CLF's strong bounce in the last month has not shifted the downtrend as defined by the declining 50 and 200-day moving averages
I pinned CLF as a laggard stock in a September piece titled "The QE2 Reference Price Identifies The Strongest Iron Ore And Metallurgical Coal Plays." I picked BHP Biliton Limited (BHP) as one of the best overall stocks to hold and Consol Energy (CNX) as the best play on metallurgical coal. Since then, I have sold BHP (see "Time To Pare Back Bullish Positions In The Australian Dollar" from mid-December), and I still hold Alpha Natural Resources (ANR), Vale SA (VALE), and some call options on CNX. I also own a put spread on CLF.
Here is the performance of the stocks since that piece. For comparison, note that the S&P 500 is exactly flat over this time (albeit at multi-year highs). Each stock is listed with the price at the time of the article and the price performance since then:
- Alpha Natural Resources : $8.55 -> +21%
- BHP: $72.38 -> +9.8%
- VALE: $19.36 -> +8.8%
- CNX: $32.82 -> flat
- Walter Energy Incorporated (WLT): $38.24 -> flat
- CLF: $45.55 -> -18%
As expected, CLF has lagged the entire group - in fact, significantly so. I expect this relative under-performance to continue going forward despite the company's alluring dividend yield of 6.5%.
The future of iron ore is of course very important to the Australian economy. It is Australia's biggest commodity export, more than double metallurgical coal, the next highest contributor. The drop in iron prices since 2011 has been a primary factor in driving the Australian dollar (FXA) steadily lower from record levels against the U.S. dollar in July 2011. The downtrend since then remains intact and has been marred by extremely steep, episodic declines.
However, last year's plunge in iron prices did not eventually lead to a similar plunge in the Australian dollar. The drop was quite shallow even as the RBA reignited a campaign of rate reductions. This behavior suggests that even as iron ore prices cool and stabilize at lower levels, any related decline in the Australian dollar will not be dramatic. The biggest wildcards for the Australian dollar should be how fast the RBA continues to drop interest rates and the market's response to monetary policy.

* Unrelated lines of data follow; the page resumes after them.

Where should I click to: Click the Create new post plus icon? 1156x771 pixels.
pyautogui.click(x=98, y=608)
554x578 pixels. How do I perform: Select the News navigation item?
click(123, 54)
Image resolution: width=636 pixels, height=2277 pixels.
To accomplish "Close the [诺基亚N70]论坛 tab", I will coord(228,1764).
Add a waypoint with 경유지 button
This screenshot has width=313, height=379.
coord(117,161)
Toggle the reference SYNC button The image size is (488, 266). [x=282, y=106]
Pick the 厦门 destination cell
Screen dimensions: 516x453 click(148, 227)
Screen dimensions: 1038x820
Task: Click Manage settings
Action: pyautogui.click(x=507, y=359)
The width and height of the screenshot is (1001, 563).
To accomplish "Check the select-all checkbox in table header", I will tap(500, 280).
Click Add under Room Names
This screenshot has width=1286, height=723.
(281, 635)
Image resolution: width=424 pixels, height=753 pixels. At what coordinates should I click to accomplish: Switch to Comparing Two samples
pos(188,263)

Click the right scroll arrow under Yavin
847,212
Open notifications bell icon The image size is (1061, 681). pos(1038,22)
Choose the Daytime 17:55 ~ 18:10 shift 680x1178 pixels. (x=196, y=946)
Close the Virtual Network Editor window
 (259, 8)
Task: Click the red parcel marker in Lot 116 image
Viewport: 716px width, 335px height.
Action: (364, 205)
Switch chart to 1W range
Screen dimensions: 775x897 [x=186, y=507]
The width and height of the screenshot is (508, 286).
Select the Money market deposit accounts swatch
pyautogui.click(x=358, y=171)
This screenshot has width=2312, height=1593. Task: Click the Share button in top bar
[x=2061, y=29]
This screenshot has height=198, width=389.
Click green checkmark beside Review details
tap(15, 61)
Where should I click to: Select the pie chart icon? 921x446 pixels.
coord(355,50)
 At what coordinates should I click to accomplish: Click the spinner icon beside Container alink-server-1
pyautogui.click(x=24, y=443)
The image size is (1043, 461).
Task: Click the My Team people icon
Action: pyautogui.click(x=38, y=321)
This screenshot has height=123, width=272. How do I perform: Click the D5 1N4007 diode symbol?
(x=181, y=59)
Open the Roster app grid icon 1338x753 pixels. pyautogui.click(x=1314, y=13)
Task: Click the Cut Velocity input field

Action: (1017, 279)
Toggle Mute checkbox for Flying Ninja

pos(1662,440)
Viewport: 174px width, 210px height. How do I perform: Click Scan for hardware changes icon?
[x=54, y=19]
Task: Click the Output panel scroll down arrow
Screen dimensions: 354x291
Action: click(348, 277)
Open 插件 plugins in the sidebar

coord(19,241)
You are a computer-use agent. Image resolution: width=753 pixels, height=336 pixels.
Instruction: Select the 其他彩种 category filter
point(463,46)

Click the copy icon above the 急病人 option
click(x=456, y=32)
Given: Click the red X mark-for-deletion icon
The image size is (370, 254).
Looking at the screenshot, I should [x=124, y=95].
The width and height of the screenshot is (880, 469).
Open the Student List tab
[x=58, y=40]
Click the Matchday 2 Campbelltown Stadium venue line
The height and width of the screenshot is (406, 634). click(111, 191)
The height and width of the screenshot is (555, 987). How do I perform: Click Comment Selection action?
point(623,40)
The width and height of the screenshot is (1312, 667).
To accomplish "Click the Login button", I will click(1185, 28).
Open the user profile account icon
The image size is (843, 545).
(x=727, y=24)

The Australian dollar remains in an overall downtrend marked by periodic plunges
Finally, the Federal Reserve's announcement of QE3 in September could have been used to at least partially explain the sharp recovery in iron ore prices. However, that point also coincided with a peak in the S&P 500 (SPY), and the U.S. dollar index has barely budged from its levels in mid-September. In fact, it is slightly UP now in conjunction with the recent Fed minutes suggesting there is stronger than expected disagreement regarding the size and duration of accomodative monetary policy. So it seems safe to assume for the time-being that developments in the U.S. will not provide any tailwinds for iron ore plays.
Having said all this, I have not become an iron ore bear. I just do not want to overstay the welcome in the short-term, so I have pared back related positions. Longer-term, I will continue looking for timely buying opportunities. When I see deals like Chinese company Hanlong Group gaining access to the strategically important Mbalam iron ore mine (between Cameroon and the Republic of Congo) through its acquisition of Australian mining company Sundance Resources, I know the future's eventual longer-term trajectory.
Be careful out there!
Additional disclosure: I am also long CNX calls, long ANR, long CLF put spread, short AUD/USD in forex.